Module 1 - Sexuality and the third age
Tony Ryan, Sharron Hinchliff
We know that many older people are sexually active, although reports highlight that the frequency is often reduced in comparison to younger cohorts. We also know that the meaning of sexual activity can become broader with age; that older adults do not straightforwardly equate sex with penis-vagina intercourse, and thus sex encompasses activities that younger people may not view as sexual.
Ageing is not simply a set of physical changes which occur at the level of the body. Ageing should also be understood at the level of the social and psychological. As we age the role we play in families, the economy and within social networks changes. The way society views us also changes. This unit will consider the social construction of the ageing process and raise questions for the impact this may have on the sexuality of older people.

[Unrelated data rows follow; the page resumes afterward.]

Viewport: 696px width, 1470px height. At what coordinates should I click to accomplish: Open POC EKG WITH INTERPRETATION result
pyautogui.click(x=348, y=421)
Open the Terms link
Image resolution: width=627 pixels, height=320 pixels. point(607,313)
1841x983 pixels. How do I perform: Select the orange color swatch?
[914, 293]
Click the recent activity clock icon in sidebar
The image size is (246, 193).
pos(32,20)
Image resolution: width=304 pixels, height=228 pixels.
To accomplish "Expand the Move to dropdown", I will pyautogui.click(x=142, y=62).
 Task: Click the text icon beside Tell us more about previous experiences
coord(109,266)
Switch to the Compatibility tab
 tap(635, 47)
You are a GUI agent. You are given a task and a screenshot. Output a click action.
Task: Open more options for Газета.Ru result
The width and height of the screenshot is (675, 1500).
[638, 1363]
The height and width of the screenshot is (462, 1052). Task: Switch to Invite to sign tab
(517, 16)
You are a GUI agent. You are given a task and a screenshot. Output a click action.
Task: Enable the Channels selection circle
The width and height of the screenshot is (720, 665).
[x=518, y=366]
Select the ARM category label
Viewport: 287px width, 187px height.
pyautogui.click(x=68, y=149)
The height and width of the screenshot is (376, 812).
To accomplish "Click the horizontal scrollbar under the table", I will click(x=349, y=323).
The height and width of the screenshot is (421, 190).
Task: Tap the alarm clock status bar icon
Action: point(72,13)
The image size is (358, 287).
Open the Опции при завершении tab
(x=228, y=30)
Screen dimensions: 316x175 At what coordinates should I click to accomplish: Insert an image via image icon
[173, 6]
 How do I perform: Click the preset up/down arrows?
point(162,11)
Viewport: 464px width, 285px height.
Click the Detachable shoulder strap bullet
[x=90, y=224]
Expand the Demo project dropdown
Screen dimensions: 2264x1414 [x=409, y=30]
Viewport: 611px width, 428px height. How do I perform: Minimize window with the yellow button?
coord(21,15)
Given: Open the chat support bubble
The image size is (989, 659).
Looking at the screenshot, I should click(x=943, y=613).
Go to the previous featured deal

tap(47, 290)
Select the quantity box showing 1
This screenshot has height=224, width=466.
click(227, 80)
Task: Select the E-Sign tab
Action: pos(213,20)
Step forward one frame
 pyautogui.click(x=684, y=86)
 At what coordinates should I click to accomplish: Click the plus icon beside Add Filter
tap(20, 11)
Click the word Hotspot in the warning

Active ageing has become a central feature of social and health policy across Europe in recent years. Building on earlier ideas which sought to promote successful ageing, active ageing is defined by WHO as:
‘the process of optimizing opportunities for health, participation and security in order to enhance quality of life as people age. It applies to both individuals and population groups.’
As people get older, they may experience changes in their sex lives. These include having less sex, having more sex, having sex in a different way than before, or with a different partner. Those in long-term relationships tend to report a reduction in sexual activities as they get older. Those in new relationships tend to report an increase.
Sexually transmitted infections (STIs) or diseases (STDs) are passed from person to person usually through sexual contact (some can be passed on in other ways too, such as by sharing intravenous injecting needles). STIs can be passed on through many types of sexual activity (oral, vaginal, anal) although some (e.g. thrush) can occur in the absence of sex.